A song? The ring of a sickle,
Life rolled along like a round loaf until time bit
Into it …”
Twilight thickens.
I leave the forest in a dream.
Cranes seem
To dance in the meadow, my childhood
Is delicately embroidered
With stalks of wheat.
Translated by Steve Komarnyckyj
* Pyrohy – in the poet’s region of Ukraine, pyrohy are pies rather than dumplings
****
Ihor Pavlyuk is a prize-winning poet from Volyn, in the north-west of Ukraine. Polissya, where he spent his childhood, is the region he particularly celebrates and elegises in A Flight Over the Black Sea: Selected Poems (Waterloo Press) – and to read these rhythmically English translations by Steve Komarnyckyj is to travel.
One of the possible etymological roots of the word “Ukraine”, Wikipedia tells us, translates as “borderland”. Pavlyuk’s intense focus on place coexists with an interpretation of borders as magically permeable. The Bread of Childhood attracted me from the first encounter because it makes the past so thoroughly present. The speaker doesn’t seem merely to remember childhood but to re-enter it, as if stepping into a magical clearing in the forest, where all the sharp senses of a child are suddenly accessible.
The taste of the cherry pie and the smell of the soil’s springtime thaw ignite the metaphor to become “the heart’s embroidered memories / Touched by the cry / Of a crane”. A synaesthetic imagination connects the crane’s cry with “touch”: the more obvious reading, that the bird’s cry touches the speaker’s heart, is complicated by the image of “embroidered memories”, so that the cry itself seems to turn into a piercing needle. Pale pastry and dark red cherries add their contrasting colours to the “embroidery” image. Pavlyuk here references one of the major decorative arts in Ukraine, and insists on its importance. It’s not merely a lost folk custom but a living art – and the stitching of the poem itself exemplifies some of the technique.

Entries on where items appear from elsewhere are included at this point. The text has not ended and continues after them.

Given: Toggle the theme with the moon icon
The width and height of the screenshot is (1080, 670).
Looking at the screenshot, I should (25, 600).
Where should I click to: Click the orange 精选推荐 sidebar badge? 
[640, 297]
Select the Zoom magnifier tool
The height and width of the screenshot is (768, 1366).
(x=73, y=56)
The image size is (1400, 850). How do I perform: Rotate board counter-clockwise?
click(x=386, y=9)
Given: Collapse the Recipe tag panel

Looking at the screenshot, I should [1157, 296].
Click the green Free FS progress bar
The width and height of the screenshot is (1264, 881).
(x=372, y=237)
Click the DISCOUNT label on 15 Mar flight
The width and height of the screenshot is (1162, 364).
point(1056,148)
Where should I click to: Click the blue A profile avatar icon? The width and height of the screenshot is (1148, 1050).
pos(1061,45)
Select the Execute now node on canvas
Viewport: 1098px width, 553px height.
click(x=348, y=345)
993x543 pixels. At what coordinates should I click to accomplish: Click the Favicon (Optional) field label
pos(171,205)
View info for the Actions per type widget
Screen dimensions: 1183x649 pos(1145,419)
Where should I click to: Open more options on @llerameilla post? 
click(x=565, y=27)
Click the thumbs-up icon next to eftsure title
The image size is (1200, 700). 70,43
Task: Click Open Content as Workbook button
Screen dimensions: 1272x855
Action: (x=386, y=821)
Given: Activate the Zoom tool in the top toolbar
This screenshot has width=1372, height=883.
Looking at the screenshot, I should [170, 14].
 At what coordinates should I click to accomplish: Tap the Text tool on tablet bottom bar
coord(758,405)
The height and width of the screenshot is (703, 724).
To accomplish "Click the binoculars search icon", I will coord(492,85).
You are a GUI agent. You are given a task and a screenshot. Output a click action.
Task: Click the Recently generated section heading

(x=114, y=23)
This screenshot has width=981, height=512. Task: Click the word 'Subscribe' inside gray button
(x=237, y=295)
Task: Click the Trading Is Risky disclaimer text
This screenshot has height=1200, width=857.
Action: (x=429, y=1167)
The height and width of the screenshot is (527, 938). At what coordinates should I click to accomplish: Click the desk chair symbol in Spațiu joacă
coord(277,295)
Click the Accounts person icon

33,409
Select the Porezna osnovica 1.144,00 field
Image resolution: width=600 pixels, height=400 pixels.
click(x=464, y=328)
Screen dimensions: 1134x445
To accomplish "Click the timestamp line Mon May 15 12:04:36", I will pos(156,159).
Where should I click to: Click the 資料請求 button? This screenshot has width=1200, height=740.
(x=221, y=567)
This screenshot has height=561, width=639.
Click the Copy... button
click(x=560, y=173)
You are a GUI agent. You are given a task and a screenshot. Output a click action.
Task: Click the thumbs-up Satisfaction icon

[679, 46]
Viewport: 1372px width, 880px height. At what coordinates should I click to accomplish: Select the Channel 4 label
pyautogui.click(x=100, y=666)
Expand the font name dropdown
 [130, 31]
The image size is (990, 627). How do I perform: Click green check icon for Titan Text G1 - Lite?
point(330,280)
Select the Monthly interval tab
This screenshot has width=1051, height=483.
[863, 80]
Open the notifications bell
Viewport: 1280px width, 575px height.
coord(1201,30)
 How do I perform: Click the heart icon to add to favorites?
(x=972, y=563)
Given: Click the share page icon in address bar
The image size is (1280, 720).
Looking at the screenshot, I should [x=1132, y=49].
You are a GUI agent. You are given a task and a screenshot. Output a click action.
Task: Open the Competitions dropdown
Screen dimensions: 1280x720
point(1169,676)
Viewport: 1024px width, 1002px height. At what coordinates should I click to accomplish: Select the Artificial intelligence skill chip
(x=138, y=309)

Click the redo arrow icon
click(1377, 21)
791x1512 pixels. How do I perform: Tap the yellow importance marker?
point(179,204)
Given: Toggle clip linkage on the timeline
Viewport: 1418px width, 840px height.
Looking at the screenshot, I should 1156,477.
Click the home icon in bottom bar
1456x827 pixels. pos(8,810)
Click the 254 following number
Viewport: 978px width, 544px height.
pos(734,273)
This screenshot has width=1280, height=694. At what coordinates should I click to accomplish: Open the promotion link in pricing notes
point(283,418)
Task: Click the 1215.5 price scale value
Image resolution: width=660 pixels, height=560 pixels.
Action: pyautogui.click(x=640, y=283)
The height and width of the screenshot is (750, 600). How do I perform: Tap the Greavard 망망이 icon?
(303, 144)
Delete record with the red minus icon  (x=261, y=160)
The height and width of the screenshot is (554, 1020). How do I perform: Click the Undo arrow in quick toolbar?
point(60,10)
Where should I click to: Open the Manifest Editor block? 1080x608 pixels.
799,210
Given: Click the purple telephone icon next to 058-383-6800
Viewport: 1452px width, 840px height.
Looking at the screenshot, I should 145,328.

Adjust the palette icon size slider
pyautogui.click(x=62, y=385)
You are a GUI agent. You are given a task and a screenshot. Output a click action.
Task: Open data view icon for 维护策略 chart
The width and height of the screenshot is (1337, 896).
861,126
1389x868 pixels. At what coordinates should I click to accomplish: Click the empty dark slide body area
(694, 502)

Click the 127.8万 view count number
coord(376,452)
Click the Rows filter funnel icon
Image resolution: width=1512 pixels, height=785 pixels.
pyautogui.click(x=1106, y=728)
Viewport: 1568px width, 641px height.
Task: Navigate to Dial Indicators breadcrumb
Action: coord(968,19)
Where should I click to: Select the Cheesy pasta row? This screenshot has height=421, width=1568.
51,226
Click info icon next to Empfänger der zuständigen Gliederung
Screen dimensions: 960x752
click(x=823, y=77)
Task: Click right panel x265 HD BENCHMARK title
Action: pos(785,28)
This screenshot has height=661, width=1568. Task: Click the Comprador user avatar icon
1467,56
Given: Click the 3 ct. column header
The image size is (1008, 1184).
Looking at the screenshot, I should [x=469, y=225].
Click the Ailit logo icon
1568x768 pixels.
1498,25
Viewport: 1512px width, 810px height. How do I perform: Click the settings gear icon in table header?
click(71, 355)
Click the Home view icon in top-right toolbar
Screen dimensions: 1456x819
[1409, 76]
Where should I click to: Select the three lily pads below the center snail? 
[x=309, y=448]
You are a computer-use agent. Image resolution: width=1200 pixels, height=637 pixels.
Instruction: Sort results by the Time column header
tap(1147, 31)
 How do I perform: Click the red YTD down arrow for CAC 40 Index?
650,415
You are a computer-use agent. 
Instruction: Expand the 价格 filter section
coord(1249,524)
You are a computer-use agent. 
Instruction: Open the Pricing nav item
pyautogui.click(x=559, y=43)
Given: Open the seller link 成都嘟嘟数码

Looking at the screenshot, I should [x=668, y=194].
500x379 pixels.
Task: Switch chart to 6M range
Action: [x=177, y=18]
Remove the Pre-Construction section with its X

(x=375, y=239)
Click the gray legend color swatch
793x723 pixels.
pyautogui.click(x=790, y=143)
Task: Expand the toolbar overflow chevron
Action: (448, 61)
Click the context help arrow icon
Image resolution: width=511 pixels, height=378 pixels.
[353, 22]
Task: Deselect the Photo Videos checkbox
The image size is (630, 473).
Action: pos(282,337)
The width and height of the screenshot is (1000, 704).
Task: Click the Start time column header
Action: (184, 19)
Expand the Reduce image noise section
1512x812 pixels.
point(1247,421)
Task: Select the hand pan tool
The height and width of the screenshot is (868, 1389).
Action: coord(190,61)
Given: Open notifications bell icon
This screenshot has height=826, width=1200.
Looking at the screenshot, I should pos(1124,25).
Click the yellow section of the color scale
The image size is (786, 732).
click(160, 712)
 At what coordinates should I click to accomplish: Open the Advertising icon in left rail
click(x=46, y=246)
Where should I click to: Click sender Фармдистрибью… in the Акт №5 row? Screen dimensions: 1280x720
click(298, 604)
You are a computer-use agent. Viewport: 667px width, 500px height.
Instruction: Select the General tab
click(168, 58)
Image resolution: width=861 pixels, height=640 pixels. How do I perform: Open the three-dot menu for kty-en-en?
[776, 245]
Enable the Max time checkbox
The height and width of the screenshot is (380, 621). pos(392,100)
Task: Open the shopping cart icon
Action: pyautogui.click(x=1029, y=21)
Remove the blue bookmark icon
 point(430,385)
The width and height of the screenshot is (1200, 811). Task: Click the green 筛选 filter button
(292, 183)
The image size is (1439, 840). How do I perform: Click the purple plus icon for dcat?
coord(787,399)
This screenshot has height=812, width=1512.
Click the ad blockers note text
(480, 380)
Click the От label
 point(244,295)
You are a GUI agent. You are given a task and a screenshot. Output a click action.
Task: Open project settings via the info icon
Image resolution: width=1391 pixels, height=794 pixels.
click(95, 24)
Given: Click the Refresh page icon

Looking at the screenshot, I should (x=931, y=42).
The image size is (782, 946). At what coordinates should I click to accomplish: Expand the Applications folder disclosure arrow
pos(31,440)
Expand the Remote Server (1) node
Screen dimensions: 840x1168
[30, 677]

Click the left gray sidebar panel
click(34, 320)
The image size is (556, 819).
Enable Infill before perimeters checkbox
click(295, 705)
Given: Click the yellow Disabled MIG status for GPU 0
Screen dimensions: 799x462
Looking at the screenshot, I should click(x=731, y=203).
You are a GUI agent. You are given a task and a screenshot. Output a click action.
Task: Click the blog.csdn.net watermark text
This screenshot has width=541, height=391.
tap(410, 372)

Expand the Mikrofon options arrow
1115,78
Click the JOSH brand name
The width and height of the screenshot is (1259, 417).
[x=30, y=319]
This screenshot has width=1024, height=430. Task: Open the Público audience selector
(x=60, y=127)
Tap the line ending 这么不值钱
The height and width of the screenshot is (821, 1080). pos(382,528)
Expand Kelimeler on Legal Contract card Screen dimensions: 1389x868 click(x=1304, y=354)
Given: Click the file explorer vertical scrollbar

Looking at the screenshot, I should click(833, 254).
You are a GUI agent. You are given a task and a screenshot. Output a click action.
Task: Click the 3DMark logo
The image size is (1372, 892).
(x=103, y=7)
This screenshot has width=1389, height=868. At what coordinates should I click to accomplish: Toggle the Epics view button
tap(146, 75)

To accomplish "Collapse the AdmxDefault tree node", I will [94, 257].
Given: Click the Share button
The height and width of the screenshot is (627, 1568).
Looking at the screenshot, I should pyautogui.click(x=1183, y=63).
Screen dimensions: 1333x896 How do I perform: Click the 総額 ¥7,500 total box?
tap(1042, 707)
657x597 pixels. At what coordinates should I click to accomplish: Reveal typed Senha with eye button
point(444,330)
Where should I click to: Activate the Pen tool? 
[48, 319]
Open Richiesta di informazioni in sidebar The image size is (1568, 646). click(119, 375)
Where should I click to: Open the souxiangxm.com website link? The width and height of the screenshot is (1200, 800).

The “sacred village evenings” of the second stanza don’t belong to the speaker’s memories, but those of the grandfather. The grandchild recalls them as if he had been present, though it is the imaginative picture he has conjured that he remembers. Perhaps those “village evenings” are “sacred” to the grandfather because they marked the end of a working day, a time of special camaraderie and release. For the poet, they embody the past he so deeply values. Such social rituals may no longer figure importantly in village life. The poem simply makes them present, without special pleading or nostalgia, and so the effect of time’s border-drawing is again mitigated.
Nostalgia informs the grandfather’s perception but he tries to interrogate it. He goes so far as to assert, “Something good has been lost since ancient times” - and then he pauses and unexpectedly asks, “But what?” His answer seems not to be the song, but the day’s rhythms, symbolised by the sickle, and developed in a marvellous simile: “Life rolled along like a round loaf until time bit / Into it.” This loaf might also be identified with “the bread of childhood”.
When the speaker leaves the forest, his dream-vision remains intact. We’re invited to picture an almost magical realist scene, with the cranes, this time in a flock, appearing to dance in the meadow. The embroidery image also returns, this time to represent the childhood itself. The pattern is enhanced by a beautifully specific detail, the “stalks of wheat”. The theme of nourishment persists, bread and embroidered cloth feeding the imagination.
Landscape, history and culture are interlocked in Pavlyuk’s vision. Political dimensions – national, regional, ecological – are implicit, and deeply felt, but never superficially imposed. When we travel to this Ukraine it’s always our senses that are first awakened and engaged.